I am pleased to announce Imprintable, a new project of interviews and discussions with artists, poets, composers, educators, and other creative citizens about the work we do, where we do it, and how it shapes our symbiotic relationship to the landscape. Imprintable absorbs existing interviews from the Atlas Place and Atlas Sets projects in an effort to consolidate my interests in the art of creative conversation.

I had been wondering how to reconcile the differing missions of these previous projects, particularly after the original impetus for Atlas Sets, a celebration of my 50th birthday in 2015, became overshadowed by circumstance and a doctoral program. In 2014, I articulated my uncertainty over the future of the collaborations in the Atlas Sets series:

I see now that the real heart of Atlas Sets has never really been the recordings, the catalog, or even the impending mid-century celebration, but rather the conversations themselves, both in the moment and later in the office, transcribing the recordings into a coherent and faithful documentation of our exchange of ideas. By focusing on the conversation, I have been able to identify, articulate, and reflect on the questions important to me as a composer. What does it mean to organize sounds into structured compositions? What is my own relationship to improvisation and recording? Who, what, and where is my community?

My reconsideration of both interview projects gained new relevance when I heard of the recent passing of poet and editor Halvard Johnson, a supporter of my own work. Here is what I wrote in early 2014 when I launched Atlas Place:

Halvard Johnson invited me to guest edit one of his poetry blogs, Truck, during the month of May, 2014. After announcing a Call for Works, I received a note from Canadian artist Marlene Creates, with links to her recent work involving in situ poetry readings in the boreal forest where she lives in Newfoundland. We agreed to conduct a brief interview for Truck to introduce Marlene’s work, and the resulting exchange blossomed into a lengthy discussion about place, environmental stewardship, documentary practice, and artistic mapping. Realizing that I had tapped into a much richer vein than anticipated, I created Atlas Place as a means of honoring the open-ended nature of my conversation with Marlene, knowing that I could extend this format to any number of artists, poets, composers, educators, and other creative thinkers.
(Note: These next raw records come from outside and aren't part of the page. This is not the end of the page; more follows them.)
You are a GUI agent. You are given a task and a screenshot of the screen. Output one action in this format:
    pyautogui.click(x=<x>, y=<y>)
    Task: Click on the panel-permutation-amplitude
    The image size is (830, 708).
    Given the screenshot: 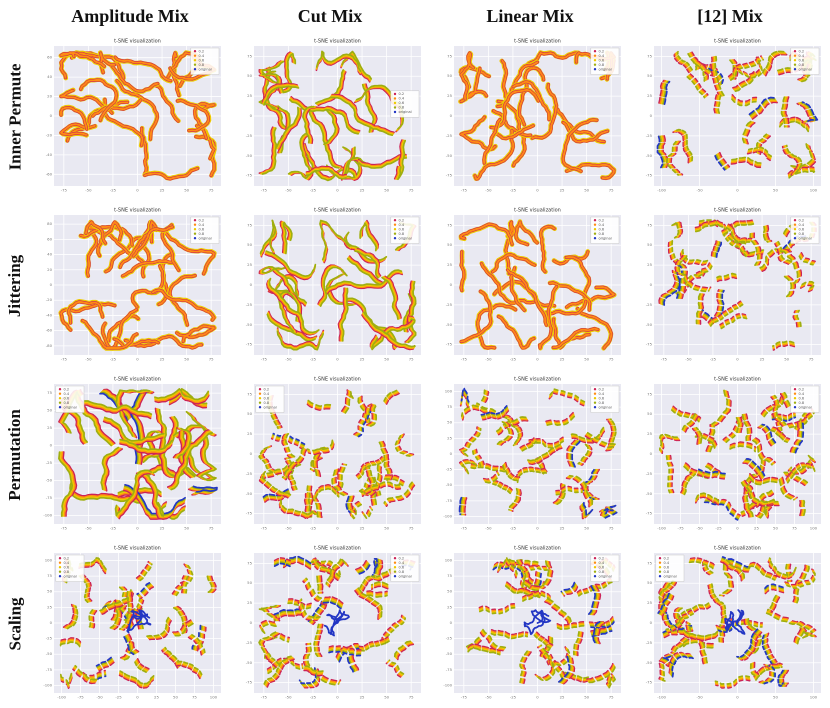 What is the action you would take?
    pyautogui.click(x=130, y=454)
    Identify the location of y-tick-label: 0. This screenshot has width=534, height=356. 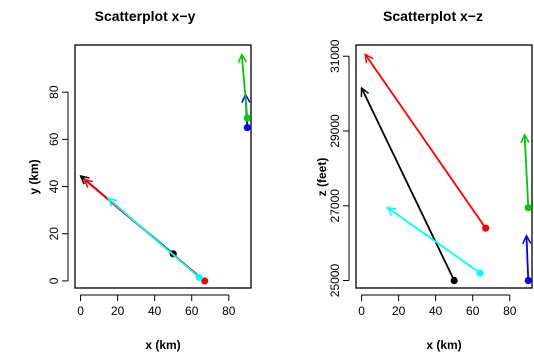
(54, 280).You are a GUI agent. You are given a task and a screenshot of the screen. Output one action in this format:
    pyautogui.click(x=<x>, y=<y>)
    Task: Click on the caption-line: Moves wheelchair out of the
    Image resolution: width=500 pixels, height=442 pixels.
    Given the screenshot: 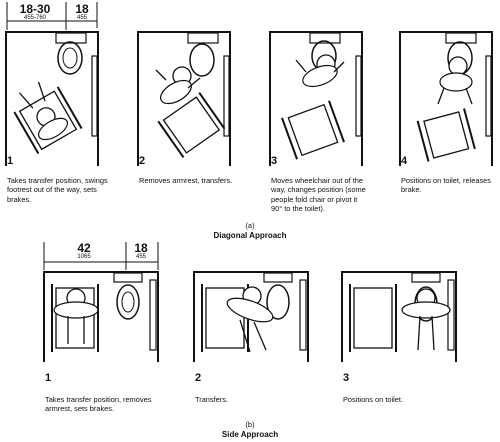 What is the action you would take?
    pyautogui.click(x=318, y=180)
    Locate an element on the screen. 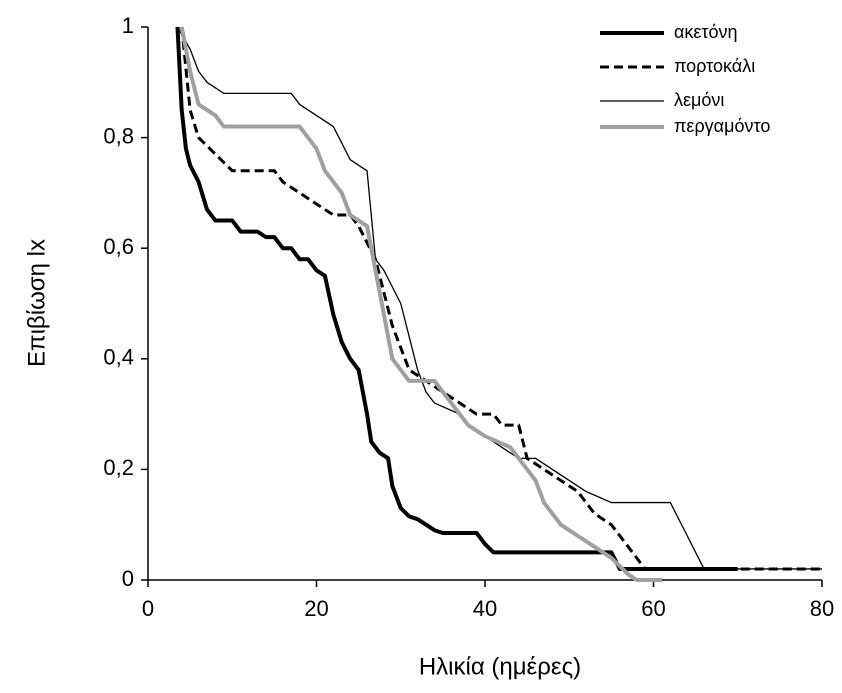 The width and height of the screenshot is (842, 693). y-axis-label: Επιβίωση lx is located at coordinates (36, 303). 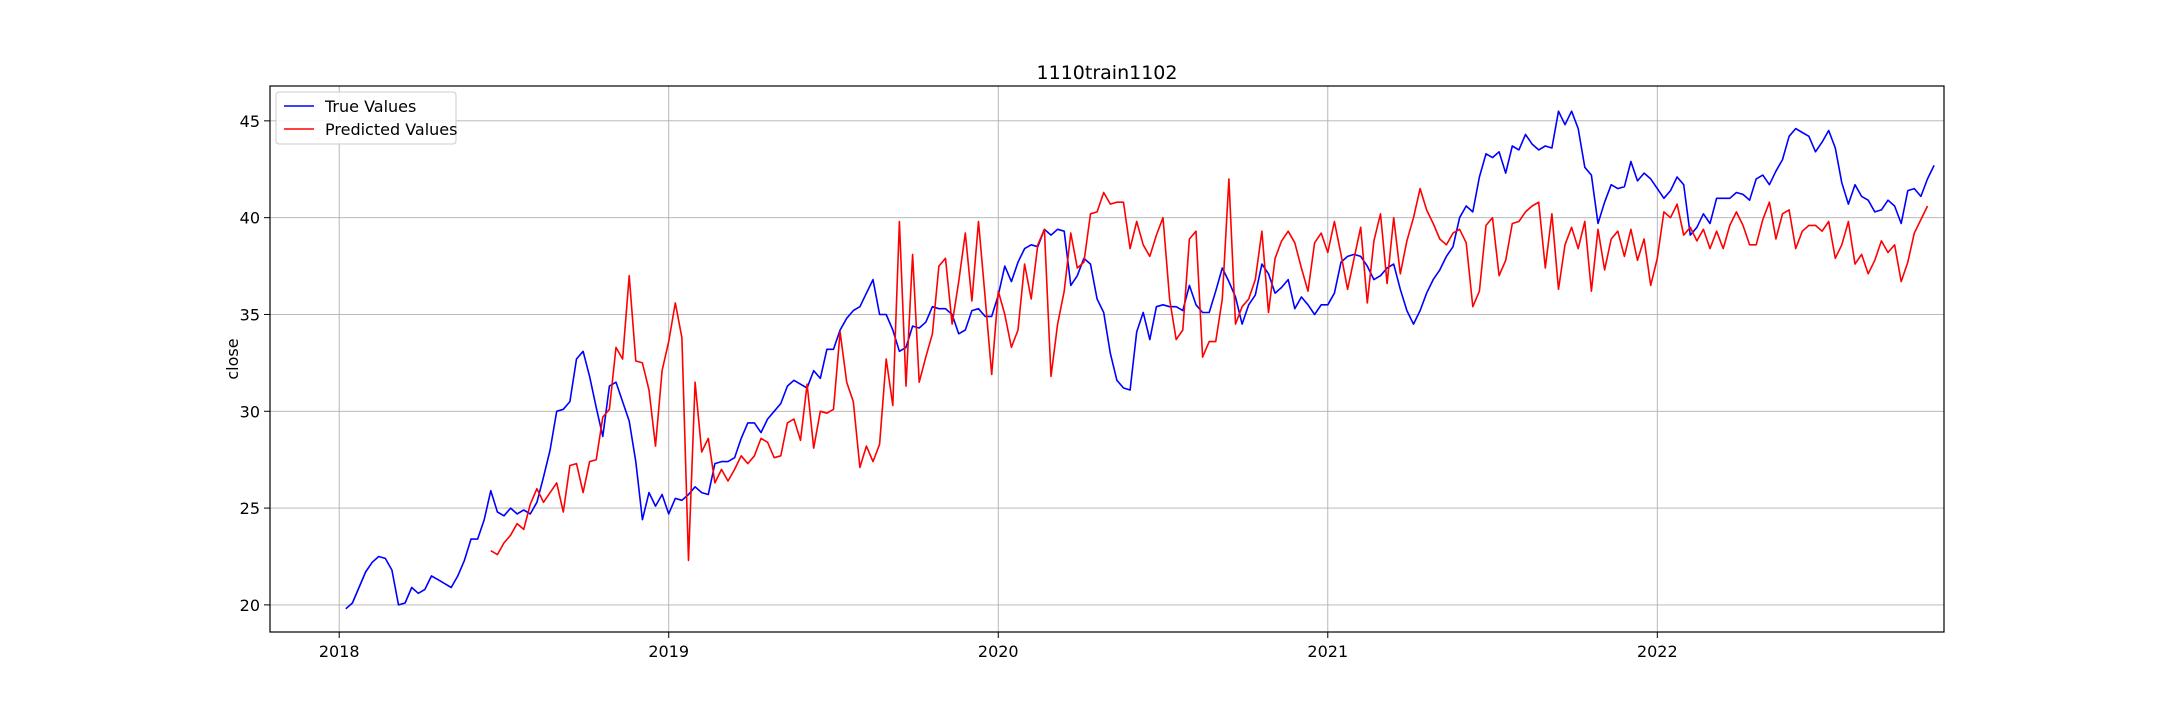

So, here is the start of a map, a collection of conversations and investigations into the vagaries of place and what it means to those of us who have dedicated our lives to better understanding why we live and work where we do, what impact these places have on our work, and what marks we, in turn, leave on the places we inhabit.

Imprintable will hopefully prove a more pliant infrastructure for documenting my conversations with artists and educators about their work, how their practice is rooted in a place, and how the landscape is shaped in turn by their presence.